STUDY QUESTIONS –
[1] In the passage on cholesterol disorders, shorten the paragraph beginning "In Caucasians, this gene defect" and keep its main facts.
[2] Translate this sentence from the passage on cholesterol disorders into Spanish: "While conceptually simple, LDL apheresis is involved and time-consuming in practice."
[3] Carry on the passage on cholesterol disorders from its last sentence.

PAGE TEXT –
The strategy is effective but has some side effects. The concentration of bile acids in the bile is reduced; this promotes precipitation of cholesterol and other poorly soluble bile constituents, which may then form gallstones. The polymer particles may also bind some drugs or fat-soluble vitamins and prevent their absorption.
While conceptually simple, LDL apheresis is involved and time-consuming in practice. It is therefore used only in severe cases, such as homozygous familial hypercholesterolemia.
We will not cover these drugs in detail, but you may find it interesting to look them up in the literature yourself.
Gene defects in cholesterol transport and metabolism
Familial hypercholesterolemia is due to a gene defect in the LDL receptor
In Caucasians, this gene defect occurs with a heterozygote frequency of 1 in 500. While most other hereditary defects of metabolism are clinically manifest only in homozygous form, familial hypercholesterolemia is symptomatic in both heterozygous and homozygous individuals, and therefore much more commonly encountered in clinical practice.
The defect is more severe in homozygous patients, whose levels of LDL in the blood are several times higher than normal. Before effective treatment options became available, these patients used to develop severe atherosclerosis at young age, leading to death due to myocardial infarction or stroke by the age of 40 years or earlier. This situation has improved through therapy with statin drugs and LDL apheresis.

ENTRIES PROVIDED –
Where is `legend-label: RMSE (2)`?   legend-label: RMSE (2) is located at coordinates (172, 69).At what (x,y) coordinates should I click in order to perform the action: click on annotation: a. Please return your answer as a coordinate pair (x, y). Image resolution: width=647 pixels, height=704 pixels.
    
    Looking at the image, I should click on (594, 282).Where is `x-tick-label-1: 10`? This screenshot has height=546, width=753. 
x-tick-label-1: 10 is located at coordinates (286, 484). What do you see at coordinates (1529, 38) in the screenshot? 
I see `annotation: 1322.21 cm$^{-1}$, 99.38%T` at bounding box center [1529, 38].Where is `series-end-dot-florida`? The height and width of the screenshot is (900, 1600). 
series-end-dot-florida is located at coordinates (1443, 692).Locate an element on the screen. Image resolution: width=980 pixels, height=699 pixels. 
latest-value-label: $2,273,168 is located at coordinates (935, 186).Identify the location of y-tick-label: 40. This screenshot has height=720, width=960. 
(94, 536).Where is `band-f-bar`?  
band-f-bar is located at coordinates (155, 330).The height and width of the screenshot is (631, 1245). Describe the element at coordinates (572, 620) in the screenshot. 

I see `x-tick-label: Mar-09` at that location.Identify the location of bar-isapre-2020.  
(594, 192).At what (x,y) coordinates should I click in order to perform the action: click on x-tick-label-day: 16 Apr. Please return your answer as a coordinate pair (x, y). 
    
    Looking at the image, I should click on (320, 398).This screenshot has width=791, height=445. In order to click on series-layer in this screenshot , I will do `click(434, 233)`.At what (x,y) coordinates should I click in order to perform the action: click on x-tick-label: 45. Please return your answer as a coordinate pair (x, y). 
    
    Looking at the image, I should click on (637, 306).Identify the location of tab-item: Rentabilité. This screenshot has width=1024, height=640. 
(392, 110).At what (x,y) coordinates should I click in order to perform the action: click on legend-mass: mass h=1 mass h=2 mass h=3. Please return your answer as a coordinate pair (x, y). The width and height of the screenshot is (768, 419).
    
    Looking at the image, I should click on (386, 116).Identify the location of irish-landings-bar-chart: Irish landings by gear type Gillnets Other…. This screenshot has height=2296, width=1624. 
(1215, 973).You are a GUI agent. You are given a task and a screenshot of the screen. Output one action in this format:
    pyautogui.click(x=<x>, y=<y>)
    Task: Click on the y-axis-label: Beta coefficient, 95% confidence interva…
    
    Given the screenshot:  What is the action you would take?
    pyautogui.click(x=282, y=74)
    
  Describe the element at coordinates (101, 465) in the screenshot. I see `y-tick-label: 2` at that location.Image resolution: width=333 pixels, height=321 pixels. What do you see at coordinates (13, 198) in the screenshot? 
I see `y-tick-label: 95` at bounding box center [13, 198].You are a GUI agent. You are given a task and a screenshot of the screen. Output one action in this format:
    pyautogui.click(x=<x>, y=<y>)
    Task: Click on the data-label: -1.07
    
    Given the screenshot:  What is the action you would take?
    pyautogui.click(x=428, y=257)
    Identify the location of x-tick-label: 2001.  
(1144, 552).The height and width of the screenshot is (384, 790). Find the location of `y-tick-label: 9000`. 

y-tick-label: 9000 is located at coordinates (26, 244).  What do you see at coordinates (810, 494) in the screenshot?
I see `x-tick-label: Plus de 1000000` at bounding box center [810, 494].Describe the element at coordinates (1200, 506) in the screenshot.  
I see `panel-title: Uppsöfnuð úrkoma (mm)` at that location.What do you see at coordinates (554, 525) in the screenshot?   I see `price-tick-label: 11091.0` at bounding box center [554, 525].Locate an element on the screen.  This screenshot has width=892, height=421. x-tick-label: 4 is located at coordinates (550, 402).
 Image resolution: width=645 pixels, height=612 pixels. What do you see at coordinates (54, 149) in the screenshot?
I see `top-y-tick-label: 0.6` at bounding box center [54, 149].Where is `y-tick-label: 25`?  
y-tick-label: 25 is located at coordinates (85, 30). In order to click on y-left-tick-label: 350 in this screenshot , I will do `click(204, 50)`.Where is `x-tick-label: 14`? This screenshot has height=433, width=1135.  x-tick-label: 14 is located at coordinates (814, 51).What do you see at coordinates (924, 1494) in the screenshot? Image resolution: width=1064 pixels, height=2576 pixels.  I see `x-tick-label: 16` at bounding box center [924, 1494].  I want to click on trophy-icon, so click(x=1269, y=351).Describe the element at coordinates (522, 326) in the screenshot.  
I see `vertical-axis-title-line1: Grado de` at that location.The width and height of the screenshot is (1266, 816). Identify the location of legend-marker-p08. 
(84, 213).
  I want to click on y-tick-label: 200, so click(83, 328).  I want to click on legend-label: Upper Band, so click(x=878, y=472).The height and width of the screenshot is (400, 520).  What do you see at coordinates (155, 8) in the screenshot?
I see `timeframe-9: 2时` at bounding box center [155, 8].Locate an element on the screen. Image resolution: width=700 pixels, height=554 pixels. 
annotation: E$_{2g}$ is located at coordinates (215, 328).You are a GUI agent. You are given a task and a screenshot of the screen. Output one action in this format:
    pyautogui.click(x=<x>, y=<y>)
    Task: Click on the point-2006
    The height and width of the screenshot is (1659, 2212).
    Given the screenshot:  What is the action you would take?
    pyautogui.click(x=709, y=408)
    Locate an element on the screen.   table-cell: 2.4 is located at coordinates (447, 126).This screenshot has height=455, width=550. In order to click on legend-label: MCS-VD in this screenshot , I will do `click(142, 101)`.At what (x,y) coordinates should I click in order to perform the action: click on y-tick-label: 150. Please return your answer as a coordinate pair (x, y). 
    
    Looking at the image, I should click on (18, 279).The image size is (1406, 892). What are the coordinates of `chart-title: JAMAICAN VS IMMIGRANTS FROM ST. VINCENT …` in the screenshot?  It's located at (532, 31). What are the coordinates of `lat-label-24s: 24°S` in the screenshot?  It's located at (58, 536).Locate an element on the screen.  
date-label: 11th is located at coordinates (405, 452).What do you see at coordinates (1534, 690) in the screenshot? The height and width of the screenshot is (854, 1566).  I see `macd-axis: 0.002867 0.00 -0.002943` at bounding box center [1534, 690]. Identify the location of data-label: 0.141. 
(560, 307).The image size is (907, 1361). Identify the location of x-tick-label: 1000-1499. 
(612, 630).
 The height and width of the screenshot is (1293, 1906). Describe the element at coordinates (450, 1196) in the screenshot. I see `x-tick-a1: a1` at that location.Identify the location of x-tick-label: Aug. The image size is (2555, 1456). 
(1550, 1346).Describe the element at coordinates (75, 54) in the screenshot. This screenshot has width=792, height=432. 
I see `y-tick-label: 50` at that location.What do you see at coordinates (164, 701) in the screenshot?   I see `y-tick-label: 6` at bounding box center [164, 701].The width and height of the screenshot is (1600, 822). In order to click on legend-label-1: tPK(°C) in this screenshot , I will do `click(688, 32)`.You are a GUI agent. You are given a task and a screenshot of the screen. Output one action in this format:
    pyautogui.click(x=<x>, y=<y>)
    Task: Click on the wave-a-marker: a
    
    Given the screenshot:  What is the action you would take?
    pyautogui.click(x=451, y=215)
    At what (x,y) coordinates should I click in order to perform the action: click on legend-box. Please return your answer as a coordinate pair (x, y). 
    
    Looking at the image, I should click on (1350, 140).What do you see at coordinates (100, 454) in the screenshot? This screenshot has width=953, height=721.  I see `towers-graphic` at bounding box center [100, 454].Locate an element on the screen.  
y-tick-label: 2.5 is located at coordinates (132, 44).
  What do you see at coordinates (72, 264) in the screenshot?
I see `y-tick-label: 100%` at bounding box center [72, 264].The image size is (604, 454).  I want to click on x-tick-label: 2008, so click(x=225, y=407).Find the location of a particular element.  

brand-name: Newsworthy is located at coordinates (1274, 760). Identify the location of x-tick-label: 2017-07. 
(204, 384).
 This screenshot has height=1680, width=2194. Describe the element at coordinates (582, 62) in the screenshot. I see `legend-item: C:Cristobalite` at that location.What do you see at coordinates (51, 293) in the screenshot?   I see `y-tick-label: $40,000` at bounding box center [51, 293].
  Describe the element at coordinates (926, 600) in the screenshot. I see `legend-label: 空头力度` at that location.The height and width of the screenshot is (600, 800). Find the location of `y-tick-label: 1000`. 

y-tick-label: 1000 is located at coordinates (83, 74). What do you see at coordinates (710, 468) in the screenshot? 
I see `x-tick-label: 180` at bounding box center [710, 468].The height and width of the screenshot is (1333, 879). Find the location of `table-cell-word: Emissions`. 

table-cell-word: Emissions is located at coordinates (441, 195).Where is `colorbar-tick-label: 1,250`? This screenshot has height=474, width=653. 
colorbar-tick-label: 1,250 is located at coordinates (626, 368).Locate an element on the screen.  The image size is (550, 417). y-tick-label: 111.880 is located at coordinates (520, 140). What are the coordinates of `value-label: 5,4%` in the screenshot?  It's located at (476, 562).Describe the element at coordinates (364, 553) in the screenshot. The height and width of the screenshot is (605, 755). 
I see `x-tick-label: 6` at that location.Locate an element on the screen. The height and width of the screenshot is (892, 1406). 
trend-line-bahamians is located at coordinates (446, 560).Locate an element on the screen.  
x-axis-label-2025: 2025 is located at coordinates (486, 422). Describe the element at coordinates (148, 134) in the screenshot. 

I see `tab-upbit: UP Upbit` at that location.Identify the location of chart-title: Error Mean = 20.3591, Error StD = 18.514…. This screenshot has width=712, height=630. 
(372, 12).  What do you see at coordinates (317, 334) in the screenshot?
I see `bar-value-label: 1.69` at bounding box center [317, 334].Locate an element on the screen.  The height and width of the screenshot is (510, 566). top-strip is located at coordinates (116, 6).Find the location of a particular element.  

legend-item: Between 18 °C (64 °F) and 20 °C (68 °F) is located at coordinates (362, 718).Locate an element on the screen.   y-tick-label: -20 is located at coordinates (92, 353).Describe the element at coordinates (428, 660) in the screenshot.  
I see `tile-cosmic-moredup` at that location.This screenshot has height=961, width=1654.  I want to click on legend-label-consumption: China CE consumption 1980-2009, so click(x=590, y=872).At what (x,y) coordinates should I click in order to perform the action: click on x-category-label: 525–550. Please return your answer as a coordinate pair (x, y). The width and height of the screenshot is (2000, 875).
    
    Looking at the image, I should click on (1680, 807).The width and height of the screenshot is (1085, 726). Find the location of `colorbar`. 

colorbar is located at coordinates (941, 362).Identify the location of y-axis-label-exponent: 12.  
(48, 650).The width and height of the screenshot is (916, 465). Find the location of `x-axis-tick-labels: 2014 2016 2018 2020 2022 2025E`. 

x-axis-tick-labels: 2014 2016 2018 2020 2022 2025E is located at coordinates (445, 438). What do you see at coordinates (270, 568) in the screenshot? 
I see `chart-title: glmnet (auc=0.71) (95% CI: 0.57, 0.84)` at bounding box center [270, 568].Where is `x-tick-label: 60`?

RESULTS OF THE EXERCISE –
[1] Among Caucasians, about 1 in 500 people carry one copy of this gene defect. Most inherited metabolic defects cause symptoms only when both copies are affected. Familial hypercholesterolemia causes symptoms with one copy or with two, so doctors see it much more often.

[2] Aunque es sencilla en teoría, la aféresis de LDL resulta complicada y lleva mucho tiempo en la práctica.

[3]
Tangier disease: Disruption of cholesterol transfer to HDL
Tangier disease, which is very rare, is interesting from a mechanistic point of view. The defect concerns the ABC transporter that exports surplus cholesterol from the cell for delivery to HDL. As a consequence, HDL is greatly reduced. Interestingly, LDL cholesterol is also reduced; this may be due to the transfer of cholesterol between LDL and HDL mediated by CETP (see slide 11.7.4).
Fatty deposits are found in the liver, spleen and cornea. Patients develop atherosclerosis, type 2 diabetes, and neuropathy.
A defective plant sterol exporter causes sitosterolemia
Genetic deficiency of the ABCA5/8 transporter results in sitosterolemia. Plant sterols that are taken up from the gut lumen can no longer be extruded, accumulate inside the mucosal cells, and ultimately find their way into the chylomicrons and the system. Patients have very high levels of plant sterols in the plasma; they develop lipid deposits in the skin and atherosclerosis.
In these patients, therapeutic application of plant sterols in order to inhibit cholesterol uptake would obviously be a bad idea. The treatment of choice is ezetimibe [79,80], which inhibits the NPC1L1 protein (see slide 11.7.3).